§ **WHAT IS REQUIRED**
Switch "icon" to "button" in the lines from the one containing "Open the BACS or online payment dropdown" through the one containing "Action: [1478, 567]", and give back only those lines with everything else unchanged.

§ **PROVIDED RECORDS**
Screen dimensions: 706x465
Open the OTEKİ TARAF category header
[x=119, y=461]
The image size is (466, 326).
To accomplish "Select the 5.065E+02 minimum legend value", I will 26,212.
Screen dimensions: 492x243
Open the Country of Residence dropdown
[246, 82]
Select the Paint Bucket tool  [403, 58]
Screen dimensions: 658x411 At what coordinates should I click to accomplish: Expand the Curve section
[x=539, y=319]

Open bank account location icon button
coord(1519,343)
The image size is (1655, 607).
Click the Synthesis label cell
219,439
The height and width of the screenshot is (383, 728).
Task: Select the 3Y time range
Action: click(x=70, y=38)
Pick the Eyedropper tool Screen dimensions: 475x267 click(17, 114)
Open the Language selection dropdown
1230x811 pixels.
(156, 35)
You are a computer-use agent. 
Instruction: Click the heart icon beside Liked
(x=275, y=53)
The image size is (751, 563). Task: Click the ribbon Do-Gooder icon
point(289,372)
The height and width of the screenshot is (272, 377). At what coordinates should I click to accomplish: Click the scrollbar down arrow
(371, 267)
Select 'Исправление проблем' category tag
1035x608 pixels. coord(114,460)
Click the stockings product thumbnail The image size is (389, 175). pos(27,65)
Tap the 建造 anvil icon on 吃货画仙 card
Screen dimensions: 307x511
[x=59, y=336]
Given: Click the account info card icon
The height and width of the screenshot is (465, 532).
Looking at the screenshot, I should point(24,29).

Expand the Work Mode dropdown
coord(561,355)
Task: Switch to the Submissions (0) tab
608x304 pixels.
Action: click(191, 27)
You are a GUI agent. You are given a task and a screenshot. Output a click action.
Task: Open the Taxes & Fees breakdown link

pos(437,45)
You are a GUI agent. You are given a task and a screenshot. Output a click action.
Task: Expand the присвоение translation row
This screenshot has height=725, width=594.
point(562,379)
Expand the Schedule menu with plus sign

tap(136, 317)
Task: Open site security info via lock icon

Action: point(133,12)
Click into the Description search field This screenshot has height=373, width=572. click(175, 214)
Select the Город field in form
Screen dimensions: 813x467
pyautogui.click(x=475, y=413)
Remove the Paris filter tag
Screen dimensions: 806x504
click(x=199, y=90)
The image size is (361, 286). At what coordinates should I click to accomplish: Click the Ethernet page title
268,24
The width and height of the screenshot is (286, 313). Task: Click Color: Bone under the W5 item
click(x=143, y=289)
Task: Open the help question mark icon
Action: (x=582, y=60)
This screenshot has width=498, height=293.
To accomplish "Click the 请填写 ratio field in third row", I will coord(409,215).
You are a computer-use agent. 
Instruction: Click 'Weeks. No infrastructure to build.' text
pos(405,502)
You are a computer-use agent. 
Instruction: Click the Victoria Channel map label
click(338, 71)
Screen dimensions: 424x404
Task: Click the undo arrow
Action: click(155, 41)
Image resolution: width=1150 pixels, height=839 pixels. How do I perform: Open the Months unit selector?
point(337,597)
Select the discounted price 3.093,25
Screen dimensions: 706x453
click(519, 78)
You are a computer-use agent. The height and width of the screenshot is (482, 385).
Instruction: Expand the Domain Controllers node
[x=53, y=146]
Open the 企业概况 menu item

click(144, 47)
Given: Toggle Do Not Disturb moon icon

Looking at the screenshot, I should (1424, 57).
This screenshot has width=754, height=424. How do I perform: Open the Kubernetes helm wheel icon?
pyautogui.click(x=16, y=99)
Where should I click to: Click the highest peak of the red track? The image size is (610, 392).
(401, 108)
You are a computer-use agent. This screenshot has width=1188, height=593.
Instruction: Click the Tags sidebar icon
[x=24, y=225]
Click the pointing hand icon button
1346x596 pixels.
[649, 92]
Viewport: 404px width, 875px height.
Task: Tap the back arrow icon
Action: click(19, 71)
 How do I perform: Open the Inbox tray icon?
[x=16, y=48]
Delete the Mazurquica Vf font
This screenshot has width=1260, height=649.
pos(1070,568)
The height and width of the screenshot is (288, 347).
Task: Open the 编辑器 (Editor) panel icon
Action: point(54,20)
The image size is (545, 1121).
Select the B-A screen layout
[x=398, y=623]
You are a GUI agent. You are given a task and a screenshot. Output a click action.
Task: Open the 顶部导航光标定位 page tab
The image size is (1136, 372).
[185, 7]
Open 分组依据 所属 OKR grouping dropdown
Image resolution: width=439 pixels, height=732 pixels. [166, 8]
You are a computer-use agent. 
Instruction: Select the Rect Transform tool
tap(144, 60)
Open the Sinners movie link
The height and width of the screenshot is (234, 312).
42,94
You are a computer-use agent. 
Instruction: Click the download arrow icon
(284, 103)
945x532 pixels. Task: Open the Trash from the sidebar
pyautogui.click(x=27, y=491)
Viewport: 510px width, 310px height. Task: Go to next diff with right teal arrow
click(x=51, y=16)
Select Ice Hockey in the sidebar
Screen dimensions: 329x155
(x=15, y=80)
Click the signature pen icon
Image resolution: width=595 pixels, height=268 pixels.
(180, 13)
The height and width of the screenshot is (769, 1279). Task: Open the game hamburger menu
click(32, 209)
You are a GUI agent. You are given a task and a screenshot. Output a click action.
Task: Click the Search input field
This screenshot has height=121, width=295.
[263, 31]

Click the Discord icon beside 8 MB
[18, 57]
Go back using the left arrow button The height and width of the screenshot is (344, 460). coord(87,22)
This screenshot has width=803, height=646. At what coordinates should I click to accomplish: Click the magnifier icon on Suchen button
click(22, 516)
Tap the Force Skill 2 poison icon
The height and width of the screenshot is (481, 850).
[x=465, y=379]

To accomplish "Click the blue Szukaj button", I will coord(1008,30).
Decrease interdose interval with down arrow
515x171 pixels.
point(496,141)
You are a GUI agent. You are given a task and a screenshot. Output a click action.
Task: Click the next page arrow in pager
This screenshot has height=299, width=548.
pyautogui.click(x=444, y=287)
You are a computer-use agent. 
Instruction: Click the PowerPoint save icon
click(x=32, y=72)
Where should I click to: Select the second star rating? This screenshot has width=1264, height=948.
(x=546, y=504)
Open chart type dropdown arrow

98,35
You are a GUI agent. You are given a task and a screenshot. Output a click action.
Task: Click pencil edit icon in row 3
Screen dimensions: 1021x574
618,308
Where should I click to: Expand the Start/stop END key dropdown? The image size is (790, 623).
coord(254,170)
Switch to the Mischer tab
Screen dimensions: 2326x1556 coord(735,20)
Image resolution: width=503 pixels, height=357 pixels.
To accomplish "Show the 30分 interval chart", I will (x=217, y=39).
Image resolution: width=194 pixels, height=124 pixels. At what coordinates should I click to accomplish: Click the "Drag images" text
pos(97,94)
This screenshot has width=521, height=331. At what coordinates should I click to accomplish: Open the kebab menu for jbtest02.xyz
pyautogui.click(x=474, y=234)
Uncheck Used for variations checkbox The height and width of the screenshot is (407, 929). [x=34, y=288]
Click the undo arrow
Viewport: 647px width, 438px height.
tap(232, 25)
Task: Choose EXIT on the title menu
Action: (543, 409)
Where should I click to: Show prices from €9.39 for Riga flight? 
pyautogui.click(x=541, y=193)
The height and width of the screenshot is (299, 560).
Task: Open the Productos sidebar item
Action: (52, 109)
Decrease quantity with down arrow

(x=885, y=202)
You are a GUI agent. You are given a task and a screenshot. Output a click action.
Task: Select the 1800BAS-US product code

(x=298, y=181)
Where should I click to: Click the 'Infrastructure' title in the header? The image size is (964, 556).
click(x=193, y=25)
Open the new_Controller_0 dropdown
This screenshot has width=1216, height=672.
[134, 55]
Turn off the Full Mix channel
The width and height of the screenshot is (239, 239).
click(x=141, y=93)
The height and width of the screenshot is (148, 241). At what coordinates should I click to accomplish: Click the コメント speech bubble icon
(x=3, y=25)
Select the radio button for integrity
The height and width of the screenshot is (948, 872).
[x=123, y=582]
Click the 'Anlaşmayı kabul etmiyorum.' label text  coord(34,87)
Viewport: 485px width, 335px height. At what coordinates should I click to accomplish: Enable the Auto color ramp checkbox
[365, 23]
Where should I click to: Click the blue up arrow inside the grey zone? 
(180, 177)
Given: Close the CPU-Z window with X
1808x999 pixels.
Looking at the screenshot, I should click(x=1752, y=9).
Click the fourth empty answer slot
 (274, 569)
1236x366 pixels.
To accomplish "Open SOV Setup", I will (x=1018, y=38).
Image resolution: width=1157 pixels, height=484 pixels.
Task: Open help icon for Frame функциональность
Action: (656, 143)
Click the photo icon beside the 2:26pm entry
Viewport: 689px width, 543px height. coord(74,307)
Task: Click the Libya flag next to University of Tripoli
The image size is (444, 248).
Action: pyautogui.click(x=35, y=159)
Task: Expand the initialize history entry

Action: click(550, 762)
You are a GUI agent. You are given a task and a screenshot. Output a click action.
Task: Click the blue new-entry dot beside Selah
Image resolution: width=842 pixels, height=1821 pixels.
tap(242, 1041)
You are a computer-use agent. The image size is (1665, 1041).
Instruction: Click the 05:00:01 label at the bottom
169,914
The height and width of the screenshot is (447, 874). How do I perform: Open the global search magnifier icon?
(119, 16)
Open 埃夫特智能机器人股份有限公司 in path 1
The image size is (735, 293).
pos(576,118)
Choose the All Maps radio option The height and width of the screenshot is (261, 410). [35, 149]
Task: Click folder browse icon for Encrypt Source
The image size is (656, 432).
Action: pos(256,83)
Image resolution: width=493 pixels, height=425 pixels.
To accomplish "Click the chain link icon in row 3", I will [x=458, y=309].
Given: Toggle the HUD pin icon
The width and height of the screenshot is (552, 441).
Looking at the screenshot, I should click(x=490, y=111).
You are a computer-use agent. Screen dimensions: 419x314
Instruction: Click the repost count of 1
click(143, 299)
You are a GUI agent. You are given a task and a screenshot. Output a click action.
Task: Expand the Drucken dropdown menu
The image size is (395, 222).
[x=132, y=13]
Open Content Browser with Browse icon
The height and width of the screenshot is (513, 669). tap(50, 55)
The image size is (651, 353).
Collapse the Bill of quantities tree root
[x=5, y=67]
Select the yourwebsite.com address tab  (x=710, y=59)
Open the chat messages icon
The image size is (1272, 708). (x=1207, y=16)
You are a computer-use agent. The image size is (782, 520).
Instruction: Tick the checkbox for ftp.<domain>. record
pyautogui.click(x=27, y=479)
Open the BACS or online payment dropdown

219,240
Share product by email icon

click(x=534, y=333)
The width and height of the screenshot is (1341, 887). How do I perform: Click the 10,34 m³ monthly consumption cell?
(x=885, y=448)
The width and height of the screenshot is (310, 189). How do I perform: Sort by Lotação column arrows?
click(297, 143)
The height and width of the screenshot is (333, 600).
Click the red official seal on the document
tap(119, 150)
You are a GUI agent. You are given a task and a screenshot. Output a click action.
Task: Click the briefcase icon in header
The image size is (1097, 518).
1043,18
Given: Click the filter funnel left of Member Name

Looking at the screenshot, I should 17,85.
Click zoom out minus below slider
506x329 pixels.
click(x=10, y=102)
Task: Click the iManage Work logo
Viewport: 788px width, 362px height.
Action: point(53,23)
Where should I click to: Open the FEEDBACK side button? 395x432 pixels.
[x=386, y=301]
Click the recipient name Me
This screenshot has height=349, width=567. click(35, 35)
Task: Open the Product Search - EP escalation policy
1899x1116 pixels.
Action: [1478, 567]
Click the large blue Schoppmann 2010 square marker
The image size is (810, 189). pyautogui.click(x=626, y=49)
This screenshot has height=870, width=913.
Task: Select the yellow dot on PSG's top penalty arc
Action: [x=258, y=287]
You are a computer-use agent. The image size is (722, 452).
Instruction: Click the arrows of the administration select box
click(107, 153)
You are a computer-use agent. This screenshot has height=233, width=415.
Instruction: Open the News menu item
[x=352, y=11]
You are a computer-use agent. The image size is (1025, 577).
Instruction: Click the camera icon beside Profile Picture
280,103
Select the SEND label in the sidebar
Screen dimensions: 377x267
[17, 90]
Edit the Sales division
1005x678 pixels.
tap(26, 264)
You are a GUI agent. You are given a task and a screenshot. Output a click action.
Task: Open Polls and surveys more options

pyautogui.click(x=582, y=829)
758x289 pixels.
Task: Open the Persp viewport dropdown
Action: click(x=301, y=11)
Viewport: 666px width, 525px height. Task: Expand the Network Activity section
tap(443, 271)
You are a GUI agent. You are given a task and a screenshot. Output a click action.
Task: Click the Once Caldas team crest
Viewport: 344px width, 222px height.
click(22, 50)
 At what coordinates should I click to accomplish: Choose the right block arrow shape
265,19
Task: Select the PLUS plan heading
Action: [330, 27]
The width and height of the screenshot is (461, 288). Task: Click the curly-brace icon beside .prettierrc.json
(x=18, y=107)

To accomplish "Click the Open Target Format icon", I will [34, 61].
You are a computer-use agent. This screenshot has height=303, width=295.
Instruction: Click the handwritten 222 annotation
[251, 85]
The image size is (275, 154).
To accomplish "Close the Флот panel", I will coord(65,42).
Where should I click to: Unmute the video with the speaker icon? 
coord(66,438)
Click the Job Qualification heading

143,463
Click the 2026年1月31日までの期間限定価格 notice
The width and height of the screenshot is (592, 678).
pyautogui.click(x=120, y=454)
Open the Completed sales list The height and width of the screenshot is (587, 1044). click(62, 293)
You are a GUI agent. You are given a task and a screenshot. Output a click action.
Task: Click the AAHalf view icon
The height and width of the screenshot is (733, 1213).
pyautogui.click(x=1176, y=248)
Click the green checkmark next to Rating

§ **SOLVED EXERCISE**
Open the BACS or online payment dropdown

219,240
Share product by email button

click(x=534, y=333)
The width and height of the screenshot is (1341, 887). How do I perform: Click the 10,34 m³ monthly consumption cell?
(x=885, y=448)
The width and height of the screenshot is (310, 189). How do I perform: Sort by Lotação column arrows?
click(297, 143)
The height and width of the screenshot is (333, 600).
Click the red official seal on the document
tap(119, 150)
You are a GUI agent. You are given a task and a screenshot. Output a click action.
Task: Click the briefcase button in header
The image size is (1097, 518).
1043,18
Given: Click the filter funnel left of Member Name

Looking at the screenshot, I should 17,85.
Click zoom out minus below slider
506x329 pixels.
click(x=10, y=102)
Task: Click the iManage Work logo
Viewport: 788px width, 362px height.
Action: point(53,23)
Where should I click to: Open the FEEDBACK side button? 395x432 pixels.
[x=386, y=301]
Click the recipient name Me
This screenshot has height=349, width=567. click(35, 35)
Task: Open the Product Search - EP escalation policy
1899x1116 pixels.
Action: [1478, 567]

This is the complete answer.